__Goal of the exercise__: Below are records; count how many of their lines contain the word "link" and give the number alone.
━━━━━ Provided material ━━━━━
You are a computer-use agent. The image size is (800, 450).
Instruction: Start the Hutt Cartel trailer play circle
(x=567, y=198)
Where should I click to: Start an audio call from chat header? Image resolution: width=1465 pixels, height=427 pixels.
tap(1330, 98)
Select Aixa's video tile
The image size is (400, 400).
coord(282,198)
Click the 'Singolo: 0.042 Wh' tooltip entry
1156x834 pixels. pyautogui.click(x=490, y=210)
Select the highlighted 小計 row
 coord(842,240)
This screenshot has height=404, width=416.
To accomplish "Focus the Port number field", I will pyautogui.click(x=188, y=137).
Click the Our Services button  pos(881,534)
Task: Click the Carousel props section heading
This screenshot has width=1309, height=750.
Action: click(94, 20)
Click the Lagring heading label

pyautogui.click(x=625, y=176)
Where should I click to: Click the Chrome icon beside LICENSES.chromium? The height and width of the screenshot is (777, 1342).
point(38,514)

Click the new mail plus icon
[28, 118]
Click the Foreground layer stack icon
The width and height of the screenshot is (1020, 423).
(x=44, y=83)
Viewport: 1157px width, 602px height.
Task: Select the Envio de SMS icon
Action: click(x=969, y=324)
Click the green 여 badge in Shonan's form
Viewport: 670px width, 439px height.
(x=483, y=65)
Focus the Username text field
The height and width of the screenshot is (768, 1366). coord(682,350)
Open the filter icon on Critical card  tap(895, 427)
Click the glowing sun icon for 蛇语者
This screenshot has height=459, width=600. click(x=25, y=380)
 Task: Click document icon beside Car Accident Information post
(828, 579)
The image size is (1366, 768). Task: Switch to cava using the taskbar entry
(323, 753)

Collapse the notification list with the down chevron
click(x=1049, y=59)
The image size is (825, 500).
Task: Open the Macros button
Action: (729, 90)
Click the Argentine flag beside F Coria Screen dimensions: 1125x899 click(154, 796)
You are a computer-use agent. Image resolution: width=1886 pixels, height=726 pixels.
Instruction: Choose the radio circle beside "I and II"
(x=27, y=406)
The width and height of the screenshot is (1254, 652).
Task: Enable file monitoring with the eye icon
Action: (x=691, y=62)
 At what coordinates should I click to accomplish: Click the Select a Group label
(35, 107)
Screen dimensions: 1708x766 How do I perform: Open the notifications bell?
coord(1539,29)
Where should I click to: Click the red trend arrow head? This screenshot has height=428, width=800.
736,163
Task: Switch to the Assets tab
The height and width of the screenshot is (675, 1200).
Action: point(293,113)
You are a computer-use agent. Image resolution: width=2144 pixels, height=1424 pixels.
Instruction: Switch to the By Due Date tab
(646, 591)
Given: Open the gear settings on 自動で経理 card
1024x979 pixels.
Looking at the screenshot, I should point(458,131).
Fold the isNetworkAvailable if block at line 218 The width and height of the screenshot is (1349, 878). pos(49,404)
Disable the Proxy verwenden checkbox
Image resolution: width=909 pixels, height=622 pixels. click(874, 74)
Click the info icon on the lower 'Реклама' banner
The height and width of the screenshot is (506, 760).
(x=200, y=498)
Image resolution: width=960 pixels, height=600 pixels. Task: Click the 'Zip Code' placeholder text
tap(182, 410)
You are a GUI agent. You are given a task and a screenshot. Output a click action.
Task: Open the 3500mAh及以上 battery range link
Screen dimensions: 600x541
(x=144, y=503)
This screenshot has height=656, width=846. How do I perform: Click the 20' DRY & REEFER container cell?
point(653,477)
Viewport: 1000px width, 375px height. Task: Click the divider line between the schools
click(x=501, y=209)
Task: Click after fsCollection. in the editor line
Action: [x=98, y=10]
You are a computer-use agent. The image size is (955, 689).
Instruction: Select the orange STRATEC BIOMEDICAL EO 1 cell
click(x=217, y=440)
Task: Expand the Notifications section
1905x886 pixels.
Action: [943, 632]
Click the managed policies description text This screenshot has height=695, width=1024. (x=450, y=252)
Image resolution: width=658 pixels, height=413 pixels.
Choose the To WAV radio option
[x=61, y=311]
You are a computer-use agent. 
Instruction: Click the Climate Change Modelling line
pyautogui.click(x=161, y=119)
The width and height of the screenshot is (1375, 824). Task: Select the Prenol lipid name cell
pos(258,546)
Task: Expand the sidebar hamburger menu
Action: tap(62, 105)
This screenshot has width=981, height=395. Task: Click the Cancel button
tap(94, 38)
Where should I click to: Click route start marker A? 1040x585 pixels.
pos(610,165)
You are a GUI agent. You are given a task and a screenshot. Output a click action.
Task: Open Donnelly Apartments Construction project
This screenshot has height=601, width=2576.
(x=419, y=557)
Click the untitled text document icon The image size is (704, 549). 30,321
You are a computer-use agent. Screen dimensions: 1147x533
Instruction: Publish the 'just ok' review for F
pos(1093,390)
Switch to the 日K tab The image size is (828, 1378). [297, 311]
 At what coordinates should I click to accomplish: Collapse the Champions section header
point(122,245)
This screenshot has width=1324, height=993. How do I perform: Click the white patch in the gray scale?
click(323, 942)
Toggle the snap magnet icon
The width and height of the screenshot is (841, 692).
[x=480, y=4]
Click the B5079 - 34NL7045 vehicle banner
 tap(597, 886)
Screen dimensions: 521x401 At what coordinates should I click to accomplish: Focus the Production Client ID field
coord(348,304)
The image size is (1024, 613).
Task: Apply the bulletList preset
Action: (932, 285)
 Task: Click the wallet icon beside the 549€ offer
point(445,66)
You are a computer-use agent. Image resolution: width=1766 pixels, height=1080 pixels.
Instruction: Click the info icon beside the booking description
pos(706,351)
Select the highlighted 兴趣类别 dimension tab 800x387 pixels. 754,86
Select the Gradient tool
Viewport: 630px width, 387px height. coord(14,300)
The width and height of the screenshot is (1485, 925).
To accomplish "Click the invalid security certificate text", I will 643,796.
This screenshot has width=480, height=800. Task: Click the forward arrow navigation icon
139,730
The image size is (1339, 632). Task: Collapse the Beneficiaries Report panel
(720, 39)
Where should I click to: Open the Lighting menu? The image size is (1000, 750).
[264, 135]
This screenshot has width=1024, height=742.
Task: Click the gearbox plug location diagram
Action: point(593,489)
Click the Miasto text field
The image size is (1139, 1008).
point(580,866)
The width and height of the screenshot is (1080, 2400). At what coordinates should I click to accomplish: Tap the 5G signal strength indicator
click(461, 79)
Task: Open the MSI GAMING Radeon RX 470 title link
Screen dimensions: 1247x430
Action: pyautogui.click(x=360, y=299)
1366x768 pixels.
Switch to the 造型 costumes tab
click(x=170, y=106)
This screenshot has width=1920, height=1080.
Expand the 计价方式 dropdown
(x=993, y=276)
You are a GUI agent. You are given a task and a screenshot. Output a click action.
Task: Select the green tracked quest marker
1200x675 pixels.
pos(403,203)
━━━━━
__Expected answer__: 2